**Data for this task:**
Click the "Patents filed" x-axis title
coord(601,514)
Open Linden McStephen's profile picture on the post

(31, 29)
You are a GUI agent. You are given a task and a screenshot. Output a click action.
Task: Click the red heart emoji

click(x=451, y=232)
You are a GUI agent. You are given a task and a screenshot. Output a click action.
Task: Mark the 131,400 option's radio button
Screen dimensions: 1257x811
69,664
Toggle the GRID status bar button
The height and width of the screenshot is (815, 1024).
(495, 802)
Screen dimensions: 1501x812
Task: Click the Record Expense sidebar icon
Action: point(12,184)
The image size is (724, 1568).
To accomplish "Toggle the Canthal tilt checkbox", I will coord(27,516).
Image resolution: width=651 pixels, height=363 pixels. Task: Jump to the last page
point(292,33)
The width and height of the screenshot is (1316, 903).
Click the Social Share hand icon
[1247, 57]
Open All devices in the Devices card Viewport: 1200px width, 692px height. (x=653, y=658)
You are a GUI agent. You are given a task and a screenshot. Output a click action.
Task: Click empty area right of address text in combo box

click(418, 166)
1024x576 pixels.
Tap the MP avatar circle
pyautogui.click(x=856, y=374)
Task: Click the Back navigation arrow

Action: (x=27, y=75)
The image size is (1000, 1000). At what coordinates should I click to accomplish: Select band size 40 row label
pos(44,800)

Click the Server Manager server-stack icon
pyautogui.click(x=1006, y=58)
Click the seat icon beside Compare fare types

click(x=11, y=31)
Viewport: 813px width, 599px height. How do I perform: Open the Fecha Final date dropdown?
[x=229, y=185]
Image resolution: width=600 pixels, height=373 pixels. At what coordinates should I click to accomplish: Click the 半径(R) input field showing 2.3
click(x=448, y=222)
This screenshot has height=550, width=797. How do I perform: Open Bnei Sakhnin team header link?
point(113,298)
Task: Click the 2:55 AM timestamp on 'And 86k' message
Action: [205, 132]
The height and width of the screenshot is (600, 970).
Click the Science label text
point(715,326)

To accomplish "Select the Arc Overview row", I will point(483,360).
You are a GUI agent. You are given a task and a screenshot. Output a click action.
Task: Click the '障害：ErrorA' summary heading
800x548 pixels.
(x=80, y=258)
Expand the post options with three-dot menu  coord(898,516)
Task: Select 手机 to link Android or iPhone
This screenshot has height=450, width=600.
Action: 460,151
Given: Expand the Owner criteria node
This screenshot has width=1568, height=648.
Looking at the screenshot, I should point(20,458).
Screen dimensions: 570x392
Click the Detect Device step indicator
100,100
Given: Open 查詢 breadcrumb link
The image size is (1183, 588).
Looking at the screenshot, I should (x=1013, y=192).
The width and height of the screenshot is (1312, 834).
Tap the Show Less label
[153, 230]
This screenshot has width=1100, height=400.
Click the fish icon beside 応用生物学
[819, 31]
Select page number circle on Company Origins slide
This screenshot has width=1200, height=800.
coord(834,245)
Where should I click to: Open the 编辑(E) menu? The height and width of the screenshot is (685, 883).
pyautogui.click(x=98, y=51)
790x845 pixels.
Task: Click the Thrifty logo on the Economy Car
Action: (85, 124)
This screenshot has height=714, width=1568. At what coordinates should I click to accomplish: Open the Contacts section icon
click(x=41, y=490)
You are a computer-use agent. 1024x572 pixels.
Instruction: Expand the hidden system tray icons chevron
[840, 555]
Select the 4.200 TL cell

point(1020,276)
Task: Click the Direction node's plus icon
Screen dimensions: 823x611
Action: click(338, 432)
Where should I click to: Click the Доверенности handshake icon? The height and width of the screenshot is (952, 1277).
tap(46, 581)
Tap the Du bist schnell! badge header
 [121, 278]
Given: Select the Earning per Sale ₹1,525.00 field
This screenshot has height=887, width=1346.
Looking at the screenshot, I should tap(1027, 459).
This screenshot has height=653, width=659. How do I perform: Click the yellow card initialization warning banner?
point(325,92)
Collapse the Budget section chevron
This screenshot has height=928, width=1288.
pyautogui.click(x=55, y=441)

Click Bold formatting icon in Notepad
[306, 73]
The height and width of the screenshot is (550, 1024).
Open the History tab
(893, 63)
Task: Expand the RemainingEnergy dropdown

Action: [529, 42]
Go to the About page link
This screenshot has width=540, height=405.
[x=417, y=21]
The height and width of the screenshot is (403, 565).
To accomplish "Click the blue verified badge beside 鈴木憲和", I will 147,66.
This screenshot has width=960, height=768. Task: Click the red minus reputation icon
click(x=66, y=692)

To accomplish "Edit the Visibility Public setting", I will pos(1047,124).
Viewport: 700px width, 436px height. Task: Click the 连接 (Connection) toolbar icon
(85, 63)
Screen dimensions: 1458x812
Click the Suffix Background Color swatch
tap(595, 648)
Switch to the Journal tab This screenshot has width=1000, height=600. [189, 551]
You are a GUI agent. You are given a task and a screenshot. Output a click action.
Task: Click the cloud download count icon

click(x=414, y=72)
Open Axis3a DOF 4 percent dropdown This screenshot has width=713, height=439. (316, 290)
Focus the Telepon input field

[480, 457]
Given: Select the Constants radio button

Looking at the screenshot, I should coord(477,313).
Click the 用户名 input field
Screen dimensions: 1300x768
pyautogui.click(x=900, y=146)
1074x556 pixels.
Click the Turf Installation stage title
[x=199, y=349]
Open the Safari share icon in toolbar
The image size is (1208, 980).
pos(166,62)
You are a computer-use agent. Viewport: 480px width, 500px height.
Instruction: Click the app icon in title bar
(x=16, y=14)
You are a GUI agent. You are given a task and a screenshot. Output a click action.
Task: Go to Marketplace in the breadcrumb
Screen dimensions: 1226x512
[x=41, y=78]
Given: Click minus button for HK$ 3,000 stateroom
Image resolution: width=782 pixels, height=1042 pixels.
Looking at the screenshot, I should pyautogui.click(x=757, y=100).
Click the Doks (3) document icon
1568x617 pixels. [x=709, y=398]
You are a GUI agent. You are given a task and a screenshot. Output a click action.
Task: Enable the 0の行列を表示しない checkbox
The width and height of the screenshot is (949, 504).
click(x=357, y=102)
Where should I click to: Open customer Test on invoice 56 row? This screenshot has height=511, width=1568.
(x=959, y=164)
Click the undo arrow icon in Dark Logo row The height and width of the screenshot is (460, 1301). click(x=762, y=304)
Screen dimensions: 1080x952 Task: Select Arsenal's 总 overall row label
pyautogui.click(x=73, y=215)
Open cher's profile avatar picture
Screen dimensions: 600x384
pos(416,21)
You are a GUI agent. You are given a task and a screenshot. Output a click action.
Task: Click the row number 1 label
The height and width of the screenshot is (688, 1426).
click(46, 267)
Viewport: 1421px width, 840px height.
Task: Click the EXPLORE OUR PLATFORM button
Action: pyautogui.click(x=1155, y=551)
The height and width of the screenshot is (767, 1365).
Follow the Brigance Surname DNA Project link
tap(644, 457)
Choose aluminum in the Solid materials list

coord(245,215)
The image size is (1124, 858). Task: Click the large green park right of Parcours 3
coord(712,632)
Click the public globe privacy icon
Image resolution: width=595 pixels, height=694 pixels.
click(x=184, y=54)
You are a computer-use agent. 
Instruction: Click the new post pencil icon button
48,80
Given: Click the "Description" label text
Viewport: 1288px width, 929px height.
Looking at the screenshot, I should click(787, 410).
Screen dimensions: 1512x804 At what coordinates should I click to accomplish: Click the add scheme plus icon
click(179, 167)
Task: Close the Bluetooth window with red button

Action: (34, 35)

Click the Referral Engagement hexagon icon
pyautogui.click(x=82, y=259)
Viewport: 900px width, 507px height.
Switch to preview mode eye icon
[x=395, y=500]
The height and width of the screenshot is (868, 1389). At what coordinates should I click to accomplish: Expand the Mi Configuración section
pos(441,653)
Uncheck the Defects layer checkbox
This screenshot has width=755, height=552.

**Work request:**
Repeat every line of the data verbatim.

**The completed task:**
Click the "Patents filed" x-axis title
coord(601,514)
Open Linden McStephen's profile picture on the post

(31, 29)
You are a GUI agent. You are given a task and a screenshot. Output a click action.
Task: Click the red heart emoji

click(x=451, y=232)
You are a GUI agent. You are given a task and a screenshot. Output a click action.
Task: Mark the 131,400 option's radio button
Screen dimensions: 1257x811
69,664
Toggle the GRID status bar button
The height and width of the screenshot is (815, 1024).
(495, 802)
Screen dimensions: 1501x812
Task: Click the Record Expense sidebar icon
Action: point(12,184)
The image size is (724, 1568).
To accomplish "Toggle the Canthal tilt checkbox", I will coord(27,516).
Image resolution: width=651 pixels, height=363 pixels. Task: Jump to the last page
point(292,33)
The width and height of the screenshot is (1316, 903).
Click the Social Share hand icon
[1247, 57]
Open All devices in the Devices card Viewport: 1200px width, 692px height. (x=653, y=658)
You are a GUI agent. You are given a task and a screenshot. Output a click action.
Task: Click empty area right of address text in combo box

click(418, 166)
1024x576 pixels.
Tap the MP avatar circle
pyautogui.click(x=856, y=374)
Task: Click the Back navigation arrow

Action: (x=27, y=75)
The image size is (1000, 1000). At what coordinates should I click to accomplish: Select band size 40 row label
pos(44,800)

Click the Server Manager server-stack icon
pyautogui.click(x=1006, y=58)
Click the seat icon beside Compare fare types

click(x=11, y=31)
Viewport: 813px width, 599px height. How do I perform: Open the Fecha Final date dropdown?
[x=229, y=185]
Image resolution: width=600 pixels, height=373 pixels. At what coordinates should I click to accomplish: Click the 半径(R) input field showing 2.3
click(x=448, y=222)
This screenshot has height=550, width=797. How do I perform: Open Bnei Sakhnin team header link?
point(113,298)
Task: Click the 2:55 AM timestamp on 'And 86k' message
Action: [205, 132]
The height and width of the screenshot is (600, 970).
Click the Science label text
point(715,326)

To accomplish "Select the Arc Overview row", I will point(483,360).
You are a GUI agent. You are given a task and a screenshot. Output a click action.
Task: Click the '障害：ErrorA' summary heading
800x548 pixels.
(x=80, y=258)
Expand the post options with three-dot menu  coord(898,516)
Task: Select 手机 to link Android or iPhone
This screenshot has height=450, width=600.
Action: 460,151
Given: Expand the Owner criteria node
This screenshot has width=1568, height=648.
Looking at the screenshot, I should point(20,458).
Screen dimensions: 570x392
Click the Detect Device step indicator
100,100
Given: Open 查詢 breadcrumb link
The image size is (1183, 588).
Looking at the screenshot, I should (x=1013, y=192).
The width and height of the screenshot is (1312, 834).
Tap the Show Less label
[153, 230]
This screenshot has width=1100, height=400.
Click the fish icon beside 応用生物学
[819, 31]
Select page number circle on Company Origins slide
This screenshot has width=1200, height=800.
coord(834,245)
Where should I click to: Open the 编辑(E) menu? The height and width of the screenshot is (685, 883).
pyautogui.click(x=98, y=51)
790x845 pixels.
Task: Click the Thrifty logo on the Economy Car
Action: (85, 124)
This screenshot has height=714, width=1568. At what coordinates should I click to accomplish: Open the Contacts section icon
click(x=41, y=490)
You are a computer-use agent. 1024x572 pixels.
Instruction: Expand the hidden system tray icons chevron
[840, 555]
Select the 4.200 TL cell

point(1020,276)
Task: Click the Direction node's plus icon
Screen dimensions: 823x611
Action: click(338, 432)
Where should I click to: Click the Доверенности handshake icon? The height and width of the screenshot is (952, 1277).
tap(46, 581)
Tap the Du bist schnell! badge header
 [121, 278]
Given: Select the Earning per Sale ₹1,525.00 field
This screenshot has height=887, width=1346.
Looking at the screenshot, I should tap(1027, 459).
This screenshot has height=653, width=659. How do I perform: Click the yellow card initialization warning banner?
point(325,92)
Collapse the Budget section chevron
This screenshot has height=928, width=1288.
pyautogui.click(x=55, y=441)

Click Bold formatting icon in Notepad
[306, 73]
The height and width of the screenshot is (550, 1024).
Open the History tab
(893, 63)
Task: Expand the RemainingEnergy dropdown

Action: [529, 42]
Go to the About page link
This screenshot has width=540, height=405.
[x=417, y=21]
The height and width of the screenshot is (403, 565).
To accomplish "Click the blue verified badge beside 鈴木憲和", I will 147,66.
This screenshot has width=960, height=768. Task: Click the red minus reputation icon
click(x=66, y=692)

To accomplish "Edit the Visibility Public setting", I will pos(1047,124).
Viewport: 700px width, 436px height. Task: Click the 连接 (Connection) toolbar icon
(85, 63)
Screen dimensions: 1458x812
Click the Suffix Background Color swatch
tap(595, 648)
Switch to the Journal tab This screenshot has width=1000, height=600. [189, 551]
You are a GUI agent. You are given a task and a screenshot. Output a click action.
Task: Click the cloud download count icon

click(x=414, y=72)
Open Axis3a DOF 4 percent dropdown This screenshot has width=713, height=439. (316, 290)
Focus the Telepon input field

[480, 457]
Given: Select the Constants radio button

Looking at the screenshot, I should coord(477,313).
Click the 用户名 input field
Screen dimensions: 1300x768
pyautogui.click(x=900, y=146)
1074x556 pixels.
Click the Turf Installation stage title
[x=199, y=349]
Open the Safari share icon in toolbar
The image size is (1208, 980).
pos(166,62)
You are a computer-use agent. Viewport: 480px width, 500px height.
Instruction: Click the app icon in title bar
(x=16, y=14)
You are a GUI agent. You are given a task and a screenshot. Output a click action.
Task: Go to Marketplace in the breadcrumb
Screen dimensions: 1226x512
[x=41, y=78]
Given: Click minus button for HK$ 3,000 stateroom
Image resolution: width=782 pixels, height=1042 pixels.
Looking at the screenshot, I should pyautogui.click(x=757, y=100).
Click the Doks (3) document icon
1568x617 pixels. [x=709, y=398]
You are a GUI agent. You are given a task and a screenshot. Output a click action.
Task: Enable the 0の行列を表示しない checkbox
The width and height of the screenshot is (949, 504).
click(x=357, y=102)
Where should I click to: Open customer Test on invoice 56 row? This screenshot has height=511, width=1568.
(x=959, y=164)
Click the undo arrow icon in Dark Logo row The height and width of the screenshot is (460, 1301). click(x=762, y=304)
Screen dimensions: 1080x952 Task: Select Arsenal's 总 overall row label
pyautogui.click(x=73, y=215)
Open cher's profile avatar picture
Screen dimensions: 600x384
pos(416,21)
You are a GUI agent. You are given a task and a screenshot. Output a click action.
Task: Click the row number 1 label
The height and width of the screenshot is (688, 1426).
click(46, 267)
Viewport: 1421px width, 840px height.
Task: Click the EXPLORE OUR PLATFORM button
Action: pyautogui.click(x=1155, y=551)
The height and width of the screenshot is (767, 1365).
Follow the Brigance Surname DNA Project link
tap(644, 457)
Choose aluminum in the Solid materials list

coord(245,215)
The image size is (1124, 858). Task: Click the large green park right of Parcours 3
coord(712,632)
Click the public globe privacy icon
Image resolution: width=595 pixels, height=694 pixels.
click(x=184, y=54)
You are a computer-use agent. 
Instruction: Click the new post pencil icon button
48,80
Given: Click the "Description" label text
Viewport: 1288px width, 929px height.
Looking at the screenshot, I should click(787, 410).
Screen dimensions: 1512x804 At what coordinates should I click to accomplish: Click the add scheme plus icon
click(179, 167)
Task: Close the Bluetooth window with red button

Action: (34, 35)

Click the Referral Engagement hexagon icon
pyautogui.click(x=82, y=259)
Viewport: 900px width, 507px height.
Switch to preview mode eye icon
[x=395, y=500]
The height and width of the screenshot is (868, 1389). At what coordinates should I click to accomplish: Expand the Mi Configuración section
pos(441,653)
Uncheck the Defects layer checkbox
This screenshot has width=755, height=552.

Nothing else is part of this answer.